Charlie Parker —el detective de ficción creado por John Connolly, no el músico de jazz, aunque el nombre no está buscado al azar— murió el día en el que abandonó su casa tras discutir con su mujer y un asesino en serie, aprovechando la ausencia, entró en el edificio y asesinó brutalmente a su esposa y a su única hija. Aunque Parker no falleció físicamente en aquel asalto, sí lo hizo su parte no corpórea. La etérea. La que no se ve, pero que impregna las relaciones con los demás. Aquel suceso trágico (por supuesto ficticio) le sirvió a Connolly para armar un personaje insolente, al que la vida le da igual porque ya le queda muy poco a este lado —y que tiene mucho al otro—, y que lucha por sobrevivir, pero tampoco con demasiado énfasis. Lo justo. Así que los, hasta ahora, 18 libros que forman parte de la serie de este detective —apesadumbrado y roto por la vida— son como la bola extra de un personaje antiguamente feliz, pero que a lo largo de las miles de páginas que ya acumula este enorme relato (y las que quedan) se permite muy pocos momentos para el goce, para el disfrute. Lo mismo ocurre —como no podía ser de otra forma— en Antigua sangre, la última novela de Parker y en la que el detective tiene que enfrentarse al mejor villano jamás creado por Connolly.

El escritor irlandés sabe perfectamente que ese malo es uno de sus mejores personajes. Por eso ha estirado tanto el chicle, sin llegar a romperlo aún. La primera aparición de Quayle —que así se llama este siniestro ser sin edad y casi sin rostro— fue en la Mujer en el bosque y ya allí su presencia y la de su acompañante Pallida Mors (que nadie sabe aún si está viva o, como el detective, hace tiempo que no habita este mundo) logró eclipsar a la de Parker, erigiéndose como el verdadero protagonista del relato. En Antigua sangre ocurre algo parecido. Solo que Connolly ha decidido cambiar los esquemas. Esta vez no es Quayle el que persigue a Parker a través del verde estado norteamericano de Maine (que esta serie semipoliciaca este ambientada en esa zona de Estados Unidos tampoco es fruto del azar); ahora los papeles se han cambiado y es Parker el que va detrás del mejor malo del escritor irlandés. En definitiva, lo que hace Connolly es sacar al detective de lo que los pedantes modernos llamarían la zona de confort y lo lleva a un viaje a través de la frontera americana con México y por Europa, por Ámsterdam y parte de Reino Unido. Connolly juega en casa, lo mismo que Quayle; Parker no. Ahí está la gracia.

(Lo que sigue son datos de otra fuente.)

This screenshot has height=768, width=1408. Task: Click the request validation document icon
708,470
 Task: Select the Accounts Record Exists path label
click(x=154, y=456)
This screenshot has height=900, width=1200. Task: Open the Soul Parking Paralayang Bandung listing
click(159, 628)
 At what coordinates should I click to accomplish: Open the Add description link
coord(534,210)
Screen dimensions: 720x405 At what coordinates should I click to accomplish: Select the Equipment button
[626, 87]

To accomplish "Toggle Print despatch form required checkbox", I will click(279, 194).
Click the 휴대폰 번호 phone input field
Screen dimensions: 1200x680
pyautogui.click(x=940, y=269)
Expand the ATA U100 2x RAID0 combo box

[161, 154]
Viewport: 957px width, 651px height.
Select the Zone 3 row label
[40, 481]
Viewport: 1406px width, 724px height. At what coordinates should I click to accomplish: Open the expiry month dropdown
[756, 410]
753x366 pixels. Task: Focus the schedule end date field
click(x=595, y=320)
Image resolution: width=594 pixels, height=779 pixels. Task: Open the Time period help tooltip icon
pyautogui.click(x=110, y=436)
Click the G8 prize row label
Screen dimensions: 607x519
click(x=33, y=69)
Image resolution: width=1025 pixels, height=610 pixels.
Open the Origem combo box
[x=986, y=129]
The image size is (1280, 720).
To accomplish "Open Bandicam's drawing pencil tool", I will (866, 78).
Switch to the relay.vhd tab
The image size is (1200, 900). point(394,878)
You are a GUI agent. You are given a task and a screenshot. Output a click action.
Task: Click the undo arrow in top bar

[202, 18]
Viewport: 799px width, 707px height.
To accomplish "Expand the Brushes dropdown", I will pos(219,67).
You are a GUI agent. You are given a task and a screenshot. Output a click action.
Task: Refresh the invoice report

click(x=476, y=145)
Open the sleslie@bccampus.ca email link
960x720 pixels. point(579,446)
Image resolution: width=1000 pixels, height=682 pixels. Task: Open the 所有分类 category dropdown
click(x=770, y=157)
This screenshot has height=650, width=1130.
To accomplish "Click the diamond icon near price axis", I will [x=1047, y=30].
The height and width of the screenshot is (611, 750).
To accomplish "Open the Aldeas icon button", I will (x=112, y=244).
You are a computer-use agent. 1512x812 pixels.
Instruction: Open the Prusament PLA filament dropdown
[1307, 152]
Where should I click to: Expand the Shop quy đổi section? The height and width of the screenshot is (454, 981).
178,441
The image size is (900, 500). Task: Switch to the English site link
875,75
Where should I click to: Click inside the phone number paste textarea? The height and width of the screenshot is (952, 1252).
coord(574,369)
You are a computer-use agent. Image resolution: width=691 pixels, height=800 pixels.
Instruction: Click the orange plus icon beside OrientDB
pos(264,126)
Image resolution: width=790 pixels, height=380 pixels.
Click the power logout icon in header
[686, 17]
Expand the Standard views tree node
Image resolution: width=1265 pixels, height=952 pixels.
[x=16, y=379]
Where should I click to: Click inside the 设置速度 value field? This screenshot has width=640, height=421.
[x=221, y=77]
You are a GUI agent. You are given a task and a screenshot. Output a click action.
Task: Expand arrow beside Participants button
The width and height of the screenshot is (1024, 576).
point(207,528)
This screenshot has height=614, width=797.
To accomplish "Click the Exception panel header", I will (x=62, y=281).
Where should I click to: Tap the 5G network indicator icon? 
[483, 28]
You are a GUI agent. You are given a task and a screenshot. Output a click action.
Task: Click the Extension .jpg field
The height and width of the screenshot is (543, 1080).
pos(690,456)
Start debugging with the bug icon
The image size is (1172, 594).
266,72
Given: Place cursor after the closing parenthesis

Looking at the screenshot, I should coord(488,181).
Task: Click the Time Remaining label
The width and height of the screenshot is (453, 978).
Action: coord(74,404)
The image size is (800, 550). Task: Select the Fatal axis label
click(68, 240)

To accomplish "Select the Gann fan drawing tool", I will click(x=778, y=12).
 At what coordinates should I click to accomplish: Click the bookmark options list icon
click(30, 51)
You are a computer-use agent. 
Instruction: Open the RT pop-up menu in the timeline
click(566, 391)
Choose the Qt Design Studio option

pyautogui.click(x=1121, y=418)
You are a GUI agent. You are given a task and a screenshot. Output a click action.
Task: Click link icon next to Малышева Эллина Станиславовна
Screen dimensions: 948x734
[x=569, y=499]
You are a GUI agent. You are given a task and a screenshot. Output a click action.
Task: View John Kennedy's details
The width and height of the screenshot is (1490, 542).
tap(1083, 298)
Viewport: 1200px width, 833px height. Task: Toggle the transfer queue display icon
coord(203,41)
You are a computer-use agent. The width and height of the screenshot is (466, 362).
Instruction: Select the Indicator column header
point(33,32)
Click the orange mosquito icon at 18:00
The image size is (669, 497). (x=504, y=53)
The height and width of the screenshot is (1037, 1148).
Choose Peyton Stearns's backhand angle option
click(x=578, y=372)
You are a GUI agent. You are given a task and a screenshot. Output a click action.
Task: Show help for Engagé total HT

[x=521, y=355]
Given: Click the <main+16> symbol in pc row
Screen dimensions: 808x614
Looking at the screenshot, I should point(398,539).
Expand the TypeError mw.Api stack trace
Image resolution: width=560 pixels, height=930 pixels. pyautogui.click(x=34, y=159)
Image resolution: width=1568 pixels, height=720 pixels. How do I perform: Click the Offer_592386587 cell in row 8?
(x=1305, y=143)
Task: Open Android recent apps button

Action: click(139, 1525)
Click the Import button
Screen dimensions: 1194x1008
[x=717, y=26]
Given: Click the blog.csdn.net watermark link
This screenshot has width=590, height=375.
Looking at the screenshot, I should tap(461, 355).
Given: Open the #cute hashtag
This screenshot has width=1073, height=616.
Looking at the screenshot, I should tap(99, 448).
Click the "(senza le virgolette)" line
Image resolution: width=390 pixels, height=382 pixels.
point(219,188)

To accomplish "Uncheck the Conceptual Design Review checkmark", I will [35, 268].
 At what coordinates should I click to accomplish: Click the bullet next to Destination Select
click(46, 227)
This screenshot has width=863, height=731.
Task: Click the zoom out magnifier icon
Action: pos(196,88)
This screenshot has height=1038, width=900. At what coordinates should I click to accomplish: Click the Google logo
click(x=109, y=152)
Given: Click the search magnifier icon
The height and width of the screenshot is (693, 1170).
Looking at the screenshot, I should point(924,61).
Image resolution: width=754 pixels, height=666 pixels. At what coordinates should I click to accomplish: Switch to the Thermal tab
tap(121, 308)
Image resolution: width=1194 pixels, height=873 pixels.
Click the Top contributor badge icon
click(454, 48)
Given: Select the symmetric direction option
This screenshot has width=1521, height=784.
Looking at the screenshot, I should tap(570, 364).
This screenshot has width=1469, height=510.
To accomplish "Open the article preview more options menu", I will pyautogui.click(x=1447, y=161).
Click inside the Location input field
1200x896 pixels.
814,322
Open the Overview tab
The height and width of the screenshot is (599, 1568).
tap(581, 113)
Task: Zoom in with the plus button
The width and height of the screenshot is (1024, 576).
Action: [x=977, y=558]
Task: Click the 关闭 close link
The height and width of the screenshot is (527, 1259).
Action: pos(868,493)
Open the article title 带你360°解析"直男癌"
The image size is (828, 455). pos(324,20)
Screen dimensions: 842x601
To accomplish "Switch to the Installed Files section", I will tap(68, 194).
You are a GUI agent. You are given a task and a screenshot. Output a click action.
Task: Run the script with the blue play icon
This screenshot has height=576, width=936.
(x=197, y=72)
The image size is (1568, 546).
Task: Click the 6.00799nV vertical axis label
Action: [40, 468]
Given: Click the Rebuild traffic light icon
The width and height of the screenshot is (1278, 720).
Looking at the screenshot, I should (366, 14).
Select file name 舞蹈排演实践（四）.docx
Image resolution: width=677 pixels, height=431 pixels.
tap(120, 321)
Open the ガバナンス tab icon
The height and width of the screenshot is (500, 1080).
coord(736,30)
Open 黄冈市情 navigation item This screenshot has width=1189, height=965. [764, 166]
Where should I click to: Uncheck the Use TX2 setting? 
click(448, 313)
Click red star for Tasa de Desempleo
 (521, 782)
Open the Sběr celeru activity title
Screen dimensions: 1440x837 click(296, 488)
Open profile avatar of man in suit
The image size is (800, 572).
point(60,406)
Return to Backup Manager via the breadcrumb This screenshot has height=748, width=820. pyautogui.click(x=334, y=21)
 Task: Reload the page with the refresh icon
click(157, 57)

Al final, Antigua sangre acaba convirtiéndose en un reguero de historias entrelazadas. Historias ligadas a la religión (la musulmana y la cristiana) y los antiguos ritos paganos. Es un intento del autor de poner de manifiesto las escasas diferencias que hay entre las formas de rendir culto a los dioses antes y ahora. Pero, en sus 764 páginas, la novela también es una historia de fantasmas. Si han llegado hasta aquí y aún no han leído nada de Connolly, quizás esta última afirmación les sorprenda. Pero, para el irlandés este mundo y aquel otro están separados por una línea tan fina, finísima, que en ocasiones es inevitable estar saltando de un lado al otro. Por eso (y no les desvelo nada de la trama con esta revelación) Jennifer —la hija de Parker— vuelve a romper esa línea. No es la única que cruza la frontera. Porque Connolly, si no lo han adivinado ya, lleva años afianzado como el Stephen King (que vive y ambienta muchos de sus libros también Maine) de la novela negra. Aunque, al igual que todos sus fantasmas, Connolly cruza, de la mano de Charlie Parker, la línea entre la novela negra y la de terror sin ninguna dificultad.